━━ Extrait ━━

Karim, 50 ans, médecin à Gaza (interviewé par Zoom)
Vivre le conflit depuis la France
Pour les Palestiniens réfugiés en France, l’annonce de la reconnaissance de leur État par Paris le 22 septembre 2025 suscite un mélange de fierté historique et de désillusion pragmatique.
Après des décennies de lutte pour la visibilité de leur cause, beaucoup y voient une victoire symbolique, enfin alignée sur les positions de pays comme la Suède ou l’Espagne. « C’est une étape, mais elle arrive trop tard », confie Samir, 62 ans, exilé depuis 1982, dont la famille a fui un camp de réfugiés au Liban.
Pour cette génération, marquée par les massacres de Sabra et Chatila (1982) ou les guerres de Gaza, la décision française est perçue comme un aveu tardif de leur droit à l’existence, mais aussi comme un pansement sur une jambe de bois. Les plus jeunes, nés en France et souvent confrontés au racisme ou à la méfiance institutionnelle, y voient une lueur d’espoir : « Enfin, on nous dit que notre identité n’est pas une fiction », explique Leila, 28 ans, militante à Paris, dont les grands-parents ont les clés d’une maison à Haïfa, aujourd’hui habitée par une famille israélienne. Pourtant, l’émotion est tempérée par un sentiment d’injustice persistante : comment célébrer une reconnaissance diplomatique quand, dans le même temps, Gaza est en ruines et que les colonies en Cisjordanie continuent de s’étendre ?
« Mes grands-parents ont fui Haïfa en 1948. Aujourd’hui, je manifeste pour eux… et on me traite de ‘terroriste’ sur les réseaux. »
Leila, 28 ans, étudiante à Sciences Po
Dans les quartiers populaires de Saint-Denis, Nanterre ou Marseille, où se concentrent les communautés palestiniennes, les drapeaux sont sortis, mais les discussions tournent vite à l’amertume. La mémoire des trahisons passées – comme le soutien de la France à la création d’Israël en 1948 ou son silence pendant la Nakba – pèse lourd. Certains, comme Houria Bouteldja, figure de la lutte décoloniale, dénoncent une manœuvre politique, destinée à apaiser les tensions internes sans remettre en cause les relations économiques avec Israël.

━━━
━━ Données extraites ━━

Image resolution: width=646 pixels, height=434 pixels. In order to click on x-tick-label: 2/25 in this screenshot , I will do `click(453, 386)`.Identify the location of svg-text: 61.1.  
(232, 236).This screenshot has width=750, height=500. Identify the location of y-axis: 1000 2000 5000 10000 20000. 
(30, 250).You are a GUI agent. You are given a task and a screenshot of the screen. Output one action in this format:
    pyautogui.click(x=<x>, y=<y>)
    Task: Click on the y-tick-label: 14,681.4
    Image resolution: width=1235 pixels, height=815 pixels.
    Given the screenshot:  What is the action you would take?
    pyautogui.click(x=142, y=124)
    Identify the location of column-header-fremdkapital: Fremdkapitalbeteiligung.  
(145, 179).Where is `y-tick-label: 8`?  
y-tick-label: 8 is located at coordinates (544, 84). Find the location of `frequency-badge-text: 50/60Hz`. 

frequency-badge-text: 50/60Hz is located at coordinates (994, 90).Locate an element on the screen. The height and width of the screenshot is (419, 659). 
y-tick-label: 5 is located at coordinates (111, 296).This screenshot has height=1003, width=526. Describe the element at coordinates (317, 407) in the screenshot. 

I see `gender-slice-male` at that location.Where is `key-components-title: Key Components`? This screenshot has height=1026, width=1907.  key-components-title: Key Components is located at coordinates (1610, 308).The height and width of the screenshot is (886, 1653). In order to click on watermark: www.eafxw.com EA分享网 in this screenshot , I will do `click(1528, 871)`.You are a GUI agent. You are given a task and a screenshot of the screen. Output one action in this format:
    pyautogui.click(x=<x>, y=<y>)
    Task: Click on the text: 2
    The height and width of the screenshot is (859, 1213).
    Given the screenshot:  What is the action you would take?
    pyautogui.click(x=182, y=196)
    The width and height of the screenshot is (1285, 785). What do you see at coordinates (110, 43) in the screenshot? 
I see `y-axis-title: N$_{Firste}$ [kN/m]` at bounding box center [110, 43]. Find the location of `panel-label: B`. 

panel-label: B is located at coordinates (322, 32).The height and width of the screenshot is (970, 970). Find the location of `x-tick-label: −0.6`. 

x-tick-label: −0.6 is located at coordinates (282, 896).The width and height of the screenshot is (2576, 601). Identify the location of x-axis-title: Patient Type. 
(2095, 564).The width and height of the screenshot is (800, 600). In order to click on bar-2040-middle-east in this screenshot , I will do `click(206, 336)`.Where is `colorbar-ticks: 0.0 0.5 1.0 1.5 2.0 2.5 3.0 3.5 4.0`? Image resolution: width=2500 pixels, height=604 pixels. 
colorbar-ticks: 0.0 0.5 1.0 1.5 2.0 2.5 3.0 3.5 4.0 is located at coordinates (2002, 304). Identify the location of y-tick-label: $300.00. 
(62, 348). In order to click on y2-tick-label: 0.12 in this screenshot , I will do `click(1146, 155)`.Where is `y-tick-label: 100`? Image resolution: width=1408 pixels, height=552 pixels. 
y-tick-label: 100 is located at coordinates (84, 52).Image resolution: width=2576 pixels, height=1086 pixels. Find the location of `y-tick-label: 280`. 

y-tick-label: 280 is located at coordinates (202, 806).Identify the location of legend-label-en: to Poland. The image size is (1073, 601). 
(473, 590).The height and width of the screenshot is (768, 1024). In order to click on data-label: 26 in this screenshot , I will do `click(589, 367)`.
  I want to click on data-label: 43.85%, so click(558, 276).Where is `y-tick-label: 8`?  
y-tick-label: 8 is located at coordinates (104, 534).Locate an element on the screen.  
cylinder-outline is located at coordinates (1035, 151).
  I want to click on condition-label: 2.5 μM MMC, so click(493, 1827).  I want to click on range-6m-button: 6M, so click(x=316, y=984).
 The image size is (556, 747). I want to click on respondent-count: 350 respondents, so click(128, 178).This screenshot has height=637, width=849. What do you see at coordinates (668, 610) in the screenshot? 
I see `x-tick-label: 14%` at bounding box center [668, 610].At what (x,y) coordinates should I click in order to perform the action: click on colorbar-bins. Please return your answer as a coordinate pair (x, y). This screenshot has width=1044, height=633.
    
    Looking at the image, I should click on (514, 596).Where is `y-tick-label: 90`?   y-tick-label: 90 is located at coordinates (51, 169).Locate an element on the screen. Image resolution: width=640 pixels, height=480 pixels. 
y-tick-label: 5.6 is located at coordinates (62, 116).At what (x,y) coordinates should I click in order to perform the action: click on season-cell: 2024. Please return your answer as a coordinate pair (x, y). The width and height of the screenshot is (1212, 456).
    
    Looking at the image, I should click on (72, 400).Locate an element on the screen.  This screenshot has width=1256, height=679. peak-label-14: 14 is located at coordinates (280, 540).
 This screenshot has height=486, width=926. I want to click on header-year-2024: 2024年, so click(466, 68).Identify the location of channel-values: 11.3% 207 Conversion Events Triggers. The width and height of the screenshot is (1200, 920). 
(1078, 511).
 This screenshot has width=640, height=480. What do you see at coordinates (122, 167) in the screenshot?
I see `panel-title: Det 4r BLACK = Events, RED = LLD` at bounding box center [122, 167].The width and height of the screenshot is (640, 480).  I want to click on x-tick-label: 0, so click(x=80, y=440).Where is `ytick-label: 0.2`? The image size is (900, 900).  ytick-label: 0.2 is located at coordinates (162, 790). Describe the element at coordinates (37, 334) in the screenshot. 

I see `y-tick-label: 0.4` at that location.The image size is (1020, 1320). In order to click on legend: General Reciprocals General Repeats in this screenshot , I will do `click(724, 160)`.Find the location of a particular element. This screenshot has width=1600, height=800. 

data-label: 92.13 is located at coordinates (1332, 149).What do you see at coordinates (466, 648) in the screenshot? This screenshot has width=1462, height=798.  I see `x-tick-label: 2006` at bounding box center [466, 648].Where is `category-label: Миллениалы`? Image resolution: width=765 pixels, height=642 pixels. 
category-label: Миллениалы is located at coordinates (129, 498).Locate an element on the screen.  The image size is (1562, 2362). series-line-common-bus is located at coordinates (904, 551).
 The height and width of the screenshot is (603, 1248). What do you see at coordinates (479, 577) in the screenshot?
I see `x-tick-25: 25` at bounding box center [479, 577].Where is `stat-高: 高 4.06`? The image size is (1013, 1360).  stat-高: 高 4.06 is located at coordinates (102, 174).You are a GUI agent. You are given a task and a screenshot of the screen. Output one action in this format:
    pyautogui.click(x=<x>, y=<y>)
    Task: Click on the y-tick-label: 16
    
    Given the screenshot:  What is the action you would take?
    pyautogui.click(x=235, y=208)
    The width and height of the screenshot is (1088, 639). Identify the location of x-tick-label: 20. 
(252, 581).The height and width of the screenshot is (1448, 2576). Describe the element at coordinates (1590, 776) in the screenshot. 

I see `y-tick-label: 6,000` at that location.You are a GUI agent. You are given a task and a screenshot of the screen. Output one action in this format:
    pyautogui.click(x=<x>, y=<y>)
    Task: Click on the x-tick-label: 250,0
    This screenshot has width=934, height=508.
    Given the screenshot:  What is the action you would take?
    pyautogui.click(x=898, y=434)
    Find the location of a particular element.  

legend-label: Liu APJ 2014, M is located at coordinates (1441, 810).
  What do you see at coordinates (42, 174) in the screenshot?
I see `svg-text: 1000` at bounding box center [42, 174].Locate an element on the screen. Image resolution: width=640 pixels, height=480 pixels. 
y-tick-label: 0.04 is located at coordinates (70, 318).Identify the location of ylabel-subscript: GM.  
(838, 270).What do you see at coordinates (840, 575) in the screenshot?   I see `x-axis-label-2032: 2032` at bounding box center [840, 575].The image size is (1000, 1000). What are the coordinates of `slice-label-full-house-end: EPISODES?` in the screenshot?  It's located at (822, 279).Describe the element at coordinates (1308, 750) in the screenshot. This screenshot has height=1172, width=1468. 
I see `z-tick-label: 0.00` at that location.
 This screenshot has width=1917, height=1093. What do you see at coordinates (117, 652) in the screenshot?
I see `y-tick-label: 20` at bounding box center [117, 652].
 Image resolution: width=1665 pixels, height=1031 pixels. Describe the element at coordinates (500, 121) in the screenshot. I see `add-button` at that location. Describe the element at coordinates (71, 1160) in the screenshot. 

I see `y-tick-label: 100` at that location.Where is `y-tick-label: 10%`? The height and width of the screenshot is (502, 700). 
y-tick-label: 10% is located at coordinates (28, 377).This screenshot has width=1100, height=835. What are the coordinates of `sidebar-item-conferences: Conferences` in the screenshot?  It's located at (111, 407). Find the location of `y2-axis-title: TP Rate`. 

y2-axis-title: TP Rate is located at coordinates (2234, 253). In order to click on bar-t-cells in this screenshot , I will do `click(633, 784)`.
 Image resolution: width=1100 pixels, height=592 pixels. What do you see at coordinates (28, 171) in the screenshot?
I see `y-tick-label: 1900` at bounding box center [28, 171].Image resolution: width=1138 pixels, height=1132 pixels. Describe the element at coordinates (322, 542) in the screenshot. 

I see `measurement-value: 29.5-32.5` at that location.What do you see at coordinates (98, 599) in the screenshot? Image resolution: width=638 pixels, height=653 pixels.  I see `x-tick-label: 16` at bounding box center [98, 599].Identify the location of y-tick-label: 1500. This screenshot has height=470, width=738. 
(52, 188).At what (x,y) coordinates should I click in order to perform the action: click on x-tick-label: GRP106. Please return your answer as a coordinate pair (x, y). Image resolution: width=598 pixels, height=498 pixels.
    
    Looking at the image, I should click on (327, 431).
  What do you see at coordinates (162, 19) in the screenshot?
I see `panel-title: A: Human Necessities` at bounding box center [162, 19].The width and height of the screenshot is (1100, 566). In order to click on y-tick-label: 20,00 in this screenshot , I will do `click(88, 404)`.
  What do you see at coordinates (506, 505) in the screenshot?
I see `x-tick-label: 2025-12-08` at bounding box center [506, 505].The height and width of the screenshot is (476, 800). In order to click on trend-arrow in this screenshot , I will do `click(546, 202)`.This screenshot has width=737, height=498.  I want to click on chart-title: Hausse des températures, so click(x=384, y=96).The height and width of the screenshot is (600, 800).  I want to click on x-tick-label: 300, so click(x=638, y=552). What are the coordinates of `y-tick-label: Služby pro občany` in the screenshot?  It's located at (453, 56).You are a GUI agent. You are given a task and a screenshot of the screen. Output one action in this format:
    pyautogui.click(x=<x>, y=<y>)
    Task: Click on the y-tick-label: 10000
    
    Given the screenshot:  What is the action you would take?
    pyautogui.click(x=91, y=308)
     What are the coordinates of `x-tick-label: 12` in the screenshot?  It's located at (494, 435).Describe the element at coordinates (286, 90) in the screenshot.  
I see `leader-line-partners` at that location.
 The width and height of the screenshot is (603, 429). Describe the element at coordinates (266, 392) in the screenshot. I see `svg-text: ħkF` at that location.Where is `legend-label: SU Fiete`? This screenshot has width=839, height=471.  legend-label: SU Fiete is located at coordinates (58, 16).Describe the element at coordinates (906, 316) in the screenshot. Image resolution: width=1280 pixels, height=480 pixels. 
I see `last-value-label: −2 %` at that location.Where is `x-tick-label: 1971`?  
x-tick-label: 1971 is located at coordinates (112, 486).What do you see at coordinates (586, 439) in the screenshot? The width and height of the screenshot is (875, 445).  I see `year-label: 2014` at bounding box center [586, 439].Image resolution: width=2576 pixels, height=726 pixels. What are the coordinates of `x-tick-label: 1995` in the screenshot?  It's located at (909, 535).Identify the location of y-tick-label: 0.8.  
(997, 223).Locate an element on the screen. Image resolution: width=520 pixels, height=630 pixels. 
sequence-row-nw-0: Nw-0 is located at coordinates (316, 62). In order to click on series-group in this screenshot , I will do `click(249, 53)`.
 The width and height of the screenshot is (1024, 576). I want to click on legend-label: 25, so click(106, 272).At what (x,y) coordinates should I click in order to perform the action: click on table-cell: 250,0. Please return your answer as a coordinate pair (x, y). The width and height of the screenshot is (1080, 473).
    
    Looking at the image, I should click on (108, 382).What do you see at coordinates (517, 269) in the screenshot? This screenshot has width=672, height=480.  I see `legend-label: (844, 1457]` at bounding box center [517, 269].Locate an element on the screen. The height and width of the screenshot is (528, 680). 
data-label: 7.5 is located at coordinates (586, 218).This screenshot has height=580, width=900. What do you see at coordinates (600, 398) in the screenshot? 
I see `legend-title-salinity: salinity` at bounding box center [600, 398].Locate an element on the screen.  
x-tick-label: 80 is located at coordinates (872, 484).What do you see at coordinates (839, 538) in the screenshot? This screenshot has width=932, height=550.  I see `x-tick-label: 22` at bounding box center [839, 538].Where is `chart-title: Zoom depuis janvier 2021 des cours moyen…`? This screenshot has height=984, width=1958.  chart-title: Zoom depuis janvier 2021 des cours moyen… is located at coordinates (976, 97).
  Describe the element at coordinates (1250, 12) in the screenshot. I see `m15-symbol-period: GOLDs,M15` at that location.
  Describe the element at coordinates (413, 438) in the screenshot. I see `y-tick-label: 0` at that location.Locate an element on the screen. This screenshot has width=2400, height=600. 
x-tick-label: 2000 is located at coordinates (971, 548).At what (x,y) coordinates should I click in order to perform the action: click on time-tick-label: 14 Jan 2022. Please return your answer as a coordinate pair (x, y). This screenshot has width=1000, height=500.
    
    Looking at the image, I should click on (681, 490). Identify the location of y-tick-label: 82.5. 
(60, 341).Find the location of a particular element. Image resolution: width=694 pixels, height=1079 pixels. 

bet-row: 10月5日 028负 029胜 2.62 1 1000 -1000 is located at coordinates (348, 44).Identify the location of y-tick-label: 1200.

━━━

### Consigne
Donnez, s'il vous plaît, la suite du texte sur les Palestiniens réfugiés en France face à la reconnaissance de leur État, en reprenant après sa dernière phrase.

### Réponse attendue
Tandis que du côté des associations (comme l’AFPS ou le CCIPPP), on salue une avancée, mais on exige des actes concrets : rupture des accords militaires, sanctions contre les colonies, ou accueil facilité pour les réfugiés de Gaza. « Cette reconnaissance, c’est bien, mais où est la pression sur Israël pour arrêter l’apartheid ? », interroge Rania, une étudiante en droit, dont la famille à Naplouse subit les violences des colons. Les réseaux sociaux bruissent de messages contrastés : des vidéos de liesse devant le consulat de Palestine à Paris côtoient des appels à la prudence. « On nous a déjà fait miroiter des espoirs en 1988, en 2012… À chaque fois, rien ne change sur le terrain », soupire Yasser, un médecin palestinien installé à Lyon, qui redoute que cette annonce ne serve qu’à redorer le blason d’Emmanuel Macron, critiqué pour sa gestion des manifestations pro-palestiniennes réprimées en 2023-2024.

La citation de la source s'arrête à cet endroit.